The Dark - Ben Kyle (w/Ryan Adams) (mp3)
You Get What You Give - New Radicals (mp3)
You want new ideas? Be ready to create a new job title. You can’t make new things happen without new employees or big promotions. That’s my takeaway from this summer.
Our entire floor of administrators spent the summer visiting select schools to conversate and collect ways to build on and improve what we do. At the same time, committees of faculty and staff members met and set out action plans for the accreditation process our school must undergo this fall, a process that expects schools to evolve and adapt over time.
I’m a hopey changey kind of guy, and this kind of stuff excites the hell out of me.
All those trips, and all those committees, and all those fresh new ideas, and they all had one uniting common bond: A New Position. And I ain’t talkin’ ‘bout sex.
You want something more done? You want to ramp something up or revamp it? Create a new job description. Or appoint someone with a new title with mo’ money. Otherwise, it will never happen. That’s the universal innuendo of every task force and committee I’ve seen recently.
We’re all busy. Even those of us who aren’t that busy, whose days don’t stretch past 40 hours and whose 40-hour weeks aren’t the stuff of ulcerating stress and misery, whose days are regularly buffered with stops on Facebook or casual emails or a few clips of last night’s “Daily Show,” even those people are firmly convinced they’re busy. They could pass a lie detector test on it, because they truly believe it. Myself included.
When someone has an idea, and that idea points to more responsibility on our plate, our instantaneous reaction is, “Sorry. I’m busy.” We can’t help it. Because we are. Busy. Or we believe we are. At least when it’s our idea, we can sometimes squeeze in time for it... but only when we own the idea. Otherwise, fuhgiddaboutit.

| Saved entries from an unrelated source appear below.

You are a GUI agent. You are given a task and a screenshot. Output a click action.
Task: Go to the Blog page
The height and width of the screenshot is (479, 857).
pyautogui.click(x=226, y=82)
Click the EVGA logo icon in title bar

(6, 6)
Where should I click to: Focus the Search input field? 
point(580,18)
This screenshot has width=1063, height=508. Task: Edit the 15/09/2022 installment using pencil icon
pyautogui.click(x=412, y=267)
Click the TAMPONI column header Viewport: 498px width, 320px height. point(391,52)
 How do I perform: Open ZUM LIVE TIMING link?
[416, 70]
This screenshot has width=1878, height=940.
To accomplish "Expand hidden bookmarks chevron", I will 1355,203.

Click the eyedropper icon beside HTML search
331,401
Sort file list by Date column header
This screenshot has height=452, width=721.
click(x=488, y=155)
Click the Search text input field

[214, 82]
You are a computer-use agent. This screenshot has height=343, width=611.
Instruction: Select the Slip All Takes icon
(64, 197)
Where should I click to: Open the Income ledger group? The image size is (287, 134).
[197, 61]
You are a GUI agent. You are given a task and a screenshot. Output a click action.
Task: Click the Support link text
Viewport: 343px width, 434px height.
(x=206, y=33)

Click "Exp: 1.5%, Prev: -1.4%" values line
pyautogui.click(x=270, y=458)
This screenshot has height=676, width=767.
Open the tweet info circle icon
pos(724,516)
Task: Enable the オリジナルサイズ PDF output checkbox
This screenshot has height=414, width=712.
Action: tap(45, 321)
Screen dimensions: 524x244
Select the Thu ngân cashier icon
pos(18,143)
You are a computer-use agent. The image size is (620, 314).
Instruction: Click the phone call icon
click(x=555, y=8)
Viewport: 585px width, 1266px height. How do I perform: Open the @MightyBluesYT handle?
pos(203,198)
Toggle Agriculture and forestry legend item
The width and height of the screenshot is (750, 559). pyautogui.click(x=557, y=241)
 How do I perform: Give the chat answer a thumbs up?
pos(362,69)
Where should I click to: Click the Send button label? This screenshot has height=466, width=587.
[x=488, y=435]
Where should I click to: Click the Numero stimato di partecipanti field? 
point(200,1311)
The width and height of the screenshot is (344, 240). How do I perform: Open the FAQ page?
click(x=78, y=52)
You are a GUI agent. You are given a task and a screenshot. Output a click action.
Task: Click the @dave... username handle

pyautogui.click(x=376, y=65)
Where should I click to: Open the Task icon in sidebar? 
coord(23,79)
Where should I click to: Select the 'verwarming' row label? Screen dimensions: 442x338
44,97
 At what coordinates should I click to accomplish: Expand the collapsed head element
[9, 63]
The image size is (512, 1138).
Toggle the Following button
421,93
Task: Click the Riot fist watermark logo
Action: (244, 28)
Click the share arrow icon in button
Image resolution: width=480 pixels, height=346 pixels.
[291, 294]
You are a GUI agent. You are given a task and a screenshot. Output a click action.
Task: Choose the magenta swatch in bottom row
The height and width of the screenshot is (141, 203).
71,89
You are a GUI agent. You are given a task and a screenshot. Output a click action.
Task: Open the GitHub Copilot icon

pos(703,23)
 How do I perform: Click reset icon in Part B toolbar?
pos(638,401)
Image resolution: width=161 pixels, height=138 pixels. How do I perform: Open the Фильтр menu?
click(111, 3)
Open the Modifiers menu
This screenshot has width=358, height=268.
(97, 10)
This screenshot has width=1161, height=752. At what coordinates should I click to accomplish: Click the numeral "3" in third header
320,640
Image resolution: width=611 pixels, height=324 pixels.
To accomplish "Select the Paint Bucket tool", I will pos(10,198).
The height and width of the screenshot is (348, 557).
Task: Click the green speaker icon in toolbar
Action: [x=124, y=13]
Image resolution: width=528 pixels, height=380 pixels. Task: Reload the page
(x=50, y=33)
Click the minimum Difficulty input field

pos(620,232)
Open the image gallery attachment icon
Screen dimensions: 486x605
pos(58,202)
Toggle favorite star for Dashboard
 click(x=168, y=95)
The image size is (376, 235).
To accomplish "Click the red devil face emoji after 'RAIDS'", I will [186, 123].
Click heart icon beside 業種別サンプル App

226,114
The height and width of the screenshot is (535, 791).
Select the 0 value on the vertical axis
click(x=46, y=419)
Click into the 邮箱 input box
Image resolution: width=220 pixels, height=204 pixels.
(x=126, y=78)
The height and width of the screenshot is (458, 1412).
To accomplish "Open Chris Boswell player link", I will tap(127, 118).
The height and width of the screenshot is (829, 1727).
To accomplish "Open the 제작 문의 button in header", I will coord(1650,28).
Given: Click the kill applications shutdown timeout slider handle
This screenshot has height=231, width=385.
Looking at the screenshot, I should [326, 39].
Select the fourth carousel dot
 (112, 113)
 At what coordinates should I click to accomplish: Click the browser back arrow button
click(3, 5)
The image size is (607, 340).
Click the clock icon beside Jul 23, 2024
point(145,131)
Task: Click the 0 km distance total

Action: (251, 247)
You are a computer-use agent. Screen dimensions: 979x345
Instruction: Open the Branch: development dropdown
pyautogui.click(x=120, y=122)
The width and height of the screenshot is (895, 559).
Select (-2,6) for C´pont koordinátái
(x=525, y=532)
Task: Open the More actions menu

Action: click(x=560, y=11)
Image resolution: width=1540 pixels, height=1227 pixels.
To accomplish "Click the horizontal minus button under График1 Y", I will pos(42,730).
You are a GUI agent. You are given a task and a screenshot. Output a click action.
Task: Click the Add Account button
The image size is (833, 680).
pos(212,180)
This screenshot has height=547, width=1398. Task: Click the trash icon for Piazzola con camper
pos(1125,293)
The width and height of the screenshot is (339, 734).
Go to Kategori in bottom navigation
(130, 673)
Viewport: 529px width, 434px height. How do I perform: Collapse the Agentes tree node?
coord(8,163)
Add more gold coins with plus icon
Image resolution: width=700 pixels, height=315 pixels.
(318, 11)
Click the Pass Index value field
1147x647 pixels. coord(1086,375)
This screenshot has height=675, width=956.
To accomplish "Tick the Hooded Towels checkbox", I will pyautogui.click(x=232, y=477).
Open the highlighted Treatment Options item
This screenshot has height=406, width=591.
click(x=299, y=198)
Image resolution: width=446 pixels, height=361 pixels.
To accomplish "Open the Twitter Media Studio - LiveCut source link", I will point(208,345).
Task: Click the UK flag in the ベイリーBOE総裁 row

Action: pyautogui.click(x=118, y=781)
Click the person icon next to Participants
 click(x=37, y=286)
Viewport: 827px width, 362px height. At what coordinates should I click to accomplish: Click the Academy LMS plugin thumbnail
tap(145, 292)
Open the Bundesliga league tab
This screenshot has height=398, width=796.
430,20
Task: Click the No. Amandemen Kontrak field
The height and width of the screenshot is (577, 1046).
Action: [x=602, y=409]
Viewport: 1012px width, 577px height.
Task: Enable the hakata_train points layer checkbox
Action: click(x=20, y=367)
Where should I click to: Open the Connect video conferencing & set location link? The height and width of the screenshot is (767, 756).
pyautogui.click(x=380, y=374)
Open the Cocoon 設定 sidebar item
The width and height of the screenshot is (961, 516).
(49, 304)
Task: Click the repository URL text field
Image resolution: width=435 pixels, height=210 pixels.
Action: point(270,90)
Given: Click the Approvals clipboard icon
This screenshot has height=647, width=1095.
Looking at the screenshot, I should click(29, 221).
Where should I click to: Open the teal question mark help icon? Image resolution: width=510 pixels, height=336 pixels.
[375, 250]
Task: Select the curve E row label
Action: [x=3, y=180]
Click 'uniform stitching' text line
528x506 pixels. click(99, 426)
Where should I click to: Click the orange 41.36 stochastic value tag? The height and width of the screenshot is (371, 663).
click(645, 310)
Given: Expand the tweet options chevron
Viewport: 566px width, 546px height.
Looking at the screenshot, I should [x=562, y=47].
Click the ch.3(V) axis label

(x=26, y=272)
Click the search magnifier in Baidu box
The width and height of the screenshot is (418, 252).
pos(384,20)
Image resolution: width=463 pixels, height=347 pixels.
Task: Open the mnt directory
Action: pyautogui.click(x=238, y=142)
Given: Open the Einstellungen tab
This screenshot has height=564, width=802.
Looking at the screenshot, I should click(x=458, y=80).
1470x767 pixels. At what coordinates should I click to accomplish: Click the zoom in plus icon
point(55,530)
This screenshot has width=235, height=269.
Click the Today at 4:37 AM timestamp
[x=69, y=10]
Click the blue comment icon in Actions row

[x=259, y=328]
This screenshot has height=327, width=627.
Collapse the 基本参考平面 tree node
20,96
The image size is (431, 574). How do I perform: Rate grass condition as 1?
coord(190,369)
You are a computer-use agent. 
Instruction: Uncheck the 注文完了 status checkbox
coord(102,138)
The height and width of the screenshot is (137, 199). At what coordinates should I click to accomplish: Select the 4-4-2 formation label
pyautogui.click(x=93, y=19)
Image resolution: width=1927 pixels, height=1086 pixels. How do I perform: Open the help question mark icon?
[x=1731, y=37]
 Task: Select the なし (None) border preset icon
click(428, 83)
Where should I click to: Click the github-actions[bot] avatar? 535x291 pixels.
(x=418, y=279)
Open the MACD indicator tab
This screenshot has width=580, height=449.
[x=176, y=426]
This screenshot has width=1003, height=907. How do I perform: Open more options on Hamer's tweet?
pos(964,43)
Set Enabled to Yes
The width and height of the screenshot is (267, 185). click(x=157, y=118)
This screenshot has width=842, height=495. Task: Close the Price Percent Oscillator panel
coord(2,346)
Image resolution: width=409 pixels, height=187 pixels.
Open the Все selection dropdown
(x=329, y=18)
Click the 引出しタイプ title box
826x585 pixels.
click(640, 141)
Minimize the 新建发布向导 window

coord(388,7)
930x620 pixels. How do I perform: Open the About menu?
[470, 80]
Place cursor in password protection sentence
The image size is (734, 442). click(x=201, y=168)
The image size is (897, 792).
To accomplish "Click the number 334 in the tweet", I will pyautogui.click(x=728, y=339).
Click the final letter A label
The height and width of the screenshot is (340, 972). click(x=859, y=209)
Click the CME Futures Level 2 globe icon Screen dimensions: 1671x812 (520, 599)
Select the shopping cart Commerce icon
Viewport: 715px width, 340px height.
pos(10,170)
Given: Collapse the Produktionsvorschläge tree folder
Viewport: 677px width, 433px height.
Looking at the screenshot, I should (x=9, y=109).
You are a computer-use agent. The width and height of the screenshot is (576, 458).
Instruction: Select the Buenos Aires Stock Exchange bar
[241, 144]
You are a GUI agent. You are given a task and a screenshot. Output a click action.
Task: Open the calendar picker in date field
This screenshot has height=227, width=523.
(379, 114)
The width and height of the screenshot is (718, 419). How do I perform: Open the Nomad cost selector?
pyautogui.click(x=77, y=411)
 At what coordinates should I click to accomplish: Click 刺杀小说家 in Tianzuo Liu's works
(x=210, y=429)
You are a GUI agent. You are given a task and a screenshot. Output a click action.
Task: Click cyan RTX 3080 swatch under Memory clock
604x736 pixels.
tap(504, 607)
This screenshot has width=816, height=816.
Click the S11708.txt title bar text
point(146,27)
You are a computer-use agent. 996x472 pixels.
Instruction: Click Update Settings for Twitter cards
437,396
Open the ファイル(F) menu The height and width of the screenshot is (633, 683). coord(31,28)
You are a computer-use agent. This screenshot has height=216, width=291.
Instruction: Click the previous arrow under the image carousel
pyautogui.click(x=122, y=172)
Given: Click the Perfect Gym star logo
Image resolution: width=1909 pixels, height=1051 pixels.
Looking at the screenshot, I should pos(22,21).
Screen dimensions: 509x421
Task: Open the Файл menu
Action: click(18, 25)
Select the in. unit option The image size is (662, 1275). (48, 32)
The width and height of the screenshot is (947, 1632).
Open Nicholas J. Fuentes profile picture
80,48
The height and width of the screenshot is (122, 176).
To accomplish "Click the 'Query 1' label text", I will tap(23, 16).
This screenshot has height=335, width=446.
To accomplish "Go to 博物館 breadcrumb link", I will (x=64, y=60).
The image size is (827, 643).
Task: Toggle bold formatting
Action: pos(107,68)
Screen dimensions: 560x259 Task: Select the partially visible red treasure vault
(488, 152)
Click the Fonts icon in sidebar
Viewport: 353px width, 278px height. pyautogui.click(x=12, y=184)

Ironically, as a faculty and staff, we can’t figure out why our salaries aren’t going up. And we can’t figure out how tuition can keep rising, and student numbers can hold steady, yet there’s no income around for us to make mo’ money. (HINT: Maybe it’s because we keep identifying all these things that need to be done and insisting that new people have to be hired to do them. Our raises are going to add people to our ranks!**)
There’s no magic solution here. Few folks want more responsibility without more money or more power. That’s the way we are.
However, for us to implement even half of the ideas we as a school generated this summer, we’d apparently need to hire three to five more full-time people, who would require a budgetary investment of... what, at least $150-200,000, right? After the cost of benefits and other perks, even if the average salary was technically only $35-40,000?
Well, if we have a staff of 150, and we just threw $200k at new employees, not only have we potentially sacrificed $1k+ raises for each of us, but we’ve added three to five more people to the salaried population, which makes the next round of raises spread ever thinner.
Was it always like this?
Did cavemen sit in cavemen conferences and decide someone needed to tackle the velociraptor problem, and the only way to do it was to create a “Velociraptor Czar” job position and post the job on Monster.com?
I don’t think so. I think they took a look at what they were all doing. And if velociraptors deserved more energy, they figured out what deserved less, and they took from that. Cavemen probably had to conclude that some of the jobs they were doing weren’t nearly as important as “Velociraptor Czar.”
We as a society have increasingly lost the ability to give things up.
We’re hoarders. We hold onto things far beyond the point where it’s worth doing or keeping. And this is true with jobs as much as anything. If we as a school were completely honest, there are several positions in our ranks that are outdated concepts from an earlier era. Or jobs that used to take someone 40 hours a week now shouldn’t take more than 20, but that dude or lady ain’t about to admit she’s doing half a job for full-time wage.
And we like the people in those jobs. They probably took that new job description back in 1992 and worked it like gangbusters. And we don’t want to let them go, because we’re a tight-knit family. Kumbaya and shit. I get it.
But we can’t have our cake and eat it too. We can’t demand more salary for ourselves, demand new people to fill new perceived needs, and also demand that the family all stay together and no one breaks up the band. But hell, even the Beatles eventually had to cut Stu Sutcliffe.
New positions. Raises. Keeping the family in tact. Tuition that has already out-priced the market. Not even in America can all of these things remain comfortably crammed in the clown car. Something's gotta give.
* -- Well, it’s also going to support pension plans for retirees who have vastly outlived their expected expiration date, to health care plans that shoot up faster than Courtney Love, and to the ever-increasing costs of campus and building maintenance. But those aren’t as central to my point.